→ TASK BRIEF: Say only how many lines in the entries below contain the word "pixels".

(DATASET EXTRACT)

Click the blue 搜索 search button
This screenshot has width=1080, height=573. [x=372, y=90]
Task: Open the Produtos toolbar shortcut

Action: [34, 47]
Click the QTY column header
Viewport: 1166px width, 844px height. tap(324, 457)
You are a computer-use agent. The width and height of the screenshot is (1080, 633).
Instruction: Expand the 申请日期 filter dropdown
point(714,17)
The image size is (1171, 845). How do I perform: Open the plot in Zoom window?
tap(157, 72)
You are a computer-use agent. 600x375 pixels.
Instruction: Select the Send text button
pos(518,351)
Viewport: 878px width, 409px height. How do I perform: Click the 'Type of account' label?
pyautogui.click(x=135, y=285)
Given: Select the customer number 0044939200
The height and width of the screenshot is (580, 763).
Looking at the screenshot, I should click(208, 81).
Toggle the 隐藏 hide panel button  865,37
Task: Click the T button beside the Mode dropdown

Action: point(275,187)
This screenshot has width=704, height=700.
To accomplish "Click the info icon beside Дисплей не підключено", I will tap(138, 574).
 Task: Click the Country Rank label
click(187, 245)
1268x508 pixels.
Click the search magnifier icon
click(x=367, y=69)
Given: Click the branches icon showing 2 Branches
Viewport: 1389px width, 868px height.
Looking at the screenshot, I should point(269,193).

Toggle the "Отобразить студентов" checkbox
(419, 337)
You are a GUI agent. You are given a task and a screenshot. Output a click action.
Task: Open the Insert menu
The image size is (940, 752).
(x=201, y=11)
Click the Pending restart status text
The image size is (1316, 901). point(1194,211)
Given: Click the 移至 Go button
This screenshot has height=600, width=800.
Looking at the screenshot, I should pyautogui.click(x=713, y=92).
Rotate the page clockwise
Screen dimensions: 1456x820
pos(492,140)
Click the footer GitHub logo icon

(End DATASET EXTRACT)

→ RESPONSE BELOW: 2